» HOW TO COMPLETE THIS TASK: Each line of the data below that contains "will" must be copied.

(Dataset entries)
◇ ◇ ◇
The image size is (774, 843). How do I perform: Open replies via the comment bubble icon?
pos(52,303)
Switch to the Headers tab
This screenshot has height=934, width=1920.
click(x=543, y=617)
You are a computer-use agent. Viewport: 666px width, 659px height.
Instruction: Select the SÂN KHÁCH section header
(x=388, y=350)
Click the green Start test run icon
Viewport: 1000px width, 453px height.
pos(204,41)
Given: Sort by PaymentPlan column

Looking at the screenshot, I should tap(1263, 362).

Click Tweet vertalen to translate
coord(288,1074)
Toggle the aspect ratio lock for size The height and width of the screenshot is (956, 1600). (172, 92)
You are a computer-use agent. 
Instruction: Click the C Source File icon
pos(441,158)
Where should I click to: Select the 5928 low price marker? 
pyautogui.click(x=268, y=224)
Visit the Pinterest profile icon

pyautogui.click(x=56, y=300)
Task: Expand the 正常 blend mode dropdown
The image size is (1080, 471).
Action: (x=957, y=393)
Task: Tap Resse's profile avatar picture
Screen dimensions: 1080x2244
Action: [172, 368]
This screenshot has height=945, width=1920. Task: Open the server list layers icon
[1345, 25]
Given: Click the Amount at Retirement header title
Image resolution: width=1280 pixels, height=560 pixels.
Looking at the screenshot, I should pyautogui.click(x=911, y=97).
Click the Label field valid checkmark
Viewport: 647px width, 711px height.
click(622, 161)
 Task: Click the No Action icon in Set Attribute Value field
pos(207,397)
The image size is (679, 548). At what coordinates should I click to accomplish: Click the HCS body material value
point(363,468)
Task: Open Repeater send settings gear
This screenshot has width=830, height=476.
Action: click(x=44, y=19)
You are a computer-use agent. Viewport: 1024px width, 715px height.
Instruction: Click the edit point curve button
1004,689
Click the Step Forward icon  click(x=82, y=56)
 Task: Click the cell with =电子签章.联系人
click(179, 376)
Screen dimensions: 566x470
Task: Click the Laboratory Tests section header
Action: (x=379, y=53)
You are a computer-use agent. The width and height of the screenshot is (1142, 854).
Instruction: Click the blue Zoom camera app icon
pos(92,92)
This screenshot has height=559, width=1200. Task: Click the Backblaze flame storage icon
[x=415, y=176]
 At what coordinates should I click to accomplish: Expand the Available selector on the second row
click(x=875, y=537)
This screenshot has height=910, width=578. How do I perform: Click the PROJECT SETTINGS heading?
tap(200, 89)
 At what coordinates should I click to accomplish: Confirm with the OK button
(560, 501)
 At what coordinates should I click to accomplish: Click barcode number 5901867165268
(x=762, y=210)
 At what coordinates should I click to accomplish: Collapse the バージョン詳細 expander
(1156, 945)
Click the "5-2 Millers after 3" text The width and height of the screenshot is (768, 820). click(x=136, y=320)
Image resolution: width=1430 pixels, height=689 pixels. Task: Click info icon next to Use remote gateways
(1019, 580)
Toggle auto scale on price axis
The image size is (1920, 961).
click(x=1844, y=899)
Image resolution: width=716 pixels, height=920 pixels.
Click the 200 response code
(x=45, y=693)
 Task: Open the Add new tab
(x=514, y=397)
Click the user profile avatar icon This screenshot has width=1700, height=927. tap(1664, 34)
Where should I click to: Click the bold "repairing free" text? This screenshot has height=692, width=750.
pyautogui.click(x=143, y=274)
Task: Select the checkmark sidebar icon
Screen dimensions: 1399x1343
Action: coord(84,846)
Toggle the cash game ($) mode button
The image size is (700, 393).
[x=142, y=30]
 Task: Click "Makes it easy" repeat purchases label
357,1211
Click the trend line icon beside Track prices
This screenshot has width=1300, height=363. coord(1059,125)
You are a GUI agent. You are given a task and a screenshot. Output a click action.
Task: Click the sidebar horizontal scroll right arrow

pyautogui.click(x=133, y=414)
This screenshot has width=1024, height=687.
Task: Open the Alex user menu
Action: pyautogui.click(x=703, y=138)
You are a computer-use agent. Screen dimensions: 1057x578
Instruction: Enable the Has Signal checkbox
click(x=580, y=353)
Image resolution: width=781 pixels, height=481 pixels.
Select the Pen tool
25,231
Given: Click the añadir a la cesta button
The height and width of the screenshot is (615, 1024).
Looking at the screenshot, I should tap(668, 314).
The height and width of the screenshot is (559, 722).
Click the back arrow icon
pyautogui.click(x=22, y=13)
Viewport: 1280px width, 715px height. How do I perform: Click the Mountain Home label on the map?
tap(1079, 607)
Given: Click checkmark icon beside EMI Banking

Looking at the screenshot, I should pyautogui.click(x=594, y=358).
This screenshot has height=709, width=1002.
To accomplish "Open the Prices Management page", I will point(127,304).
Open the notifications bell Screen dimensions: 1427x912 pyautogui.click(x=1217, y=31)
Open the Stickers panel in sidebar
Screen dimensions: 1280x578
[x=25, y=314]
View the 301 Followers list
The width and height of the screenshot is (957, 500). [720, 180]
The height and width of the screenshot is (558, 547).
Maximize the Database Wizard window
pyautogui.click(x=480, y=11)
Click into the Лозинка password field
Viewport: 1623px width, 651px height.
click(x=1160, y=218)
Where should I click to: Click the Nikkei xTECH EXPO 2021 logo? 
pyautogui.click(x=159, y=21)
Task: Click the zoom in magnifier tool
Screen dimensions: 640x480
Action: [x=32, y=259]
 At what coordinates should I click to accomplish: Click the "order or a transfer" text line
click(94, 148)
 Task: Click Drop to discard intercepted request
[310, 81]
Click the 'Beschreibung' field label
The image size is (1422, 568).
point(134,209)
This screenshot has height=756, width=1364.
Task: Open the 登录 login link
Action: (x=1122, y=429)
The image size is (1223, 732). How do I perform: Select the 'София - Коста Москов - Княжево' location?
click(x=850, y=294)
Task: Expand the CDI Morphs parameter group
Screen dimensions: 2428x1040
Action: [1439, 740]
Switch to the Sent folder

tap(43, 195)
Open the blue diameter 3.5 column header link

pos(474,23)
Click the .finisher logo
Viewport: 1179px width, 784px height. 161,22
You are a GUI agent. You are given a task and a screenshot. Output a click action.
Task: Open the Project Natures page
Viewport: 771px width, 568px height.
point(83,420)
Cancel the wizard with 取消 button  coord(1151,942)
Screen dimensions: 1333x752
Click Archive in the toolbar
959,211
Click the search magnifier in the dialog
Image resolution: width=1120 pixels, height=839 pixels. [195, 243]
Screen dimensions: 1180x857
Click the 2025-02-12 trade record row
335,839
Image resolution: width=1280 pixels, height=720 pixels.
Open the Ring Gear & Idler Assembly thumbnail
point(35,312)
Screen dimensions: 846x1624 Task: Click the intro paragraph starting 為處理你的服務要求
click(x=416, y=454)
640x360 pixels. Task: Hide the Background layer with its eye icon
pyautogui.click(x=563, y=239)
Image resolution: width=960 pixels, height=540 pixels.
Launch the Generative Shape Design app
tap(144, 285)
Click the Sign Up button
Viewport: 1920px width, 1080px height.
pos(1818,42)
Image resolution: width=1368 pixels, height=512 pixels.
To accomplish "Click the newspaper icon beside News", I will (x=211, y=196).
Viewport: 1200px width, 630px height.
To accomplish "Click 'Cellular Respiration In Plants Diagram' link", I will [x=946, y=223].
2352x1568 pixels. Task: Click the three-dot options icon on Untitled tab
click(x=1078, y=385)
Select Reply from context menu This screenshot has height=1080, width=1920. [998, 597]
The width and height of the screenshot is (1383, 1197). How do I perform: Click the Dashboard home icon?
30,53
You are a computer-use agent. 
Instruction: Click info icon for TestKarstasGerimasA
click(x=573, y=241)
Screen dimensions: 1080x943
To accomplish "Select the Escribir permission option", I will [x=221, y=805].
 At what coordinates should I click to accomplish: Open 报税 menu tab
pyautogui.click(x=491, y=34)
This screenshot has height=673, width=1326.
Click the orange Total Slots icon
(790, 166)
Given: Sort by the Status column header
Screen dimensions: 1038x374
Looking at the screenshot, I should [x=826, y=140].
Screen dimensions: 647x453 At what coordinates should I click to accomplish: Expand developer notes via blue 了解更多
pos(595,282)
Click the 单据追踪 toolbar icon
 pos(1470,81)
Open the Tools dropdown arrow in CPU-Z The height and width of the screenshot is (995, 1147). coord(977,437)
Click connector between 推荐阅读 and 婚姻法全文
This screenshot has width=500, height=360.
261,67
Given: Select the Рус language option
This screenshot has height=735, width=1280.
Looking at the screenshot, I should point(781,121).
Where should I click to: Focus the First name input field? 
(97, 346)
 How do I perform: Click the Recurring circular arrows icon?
◇ ◇ ◇
» PROBLEM SOLUTION:
To accomplish "Open the Prices Management page", I will point(127,304).
To accomplish "Click the newspaper icon beside News", I will (x=211, y=196).
To accomplish "Click 'Cellular Respiration In Plants Diagram' link", I will [x=946, y=223].
To accomplish "Select the Escribir permission option", I will [x=221, y=805].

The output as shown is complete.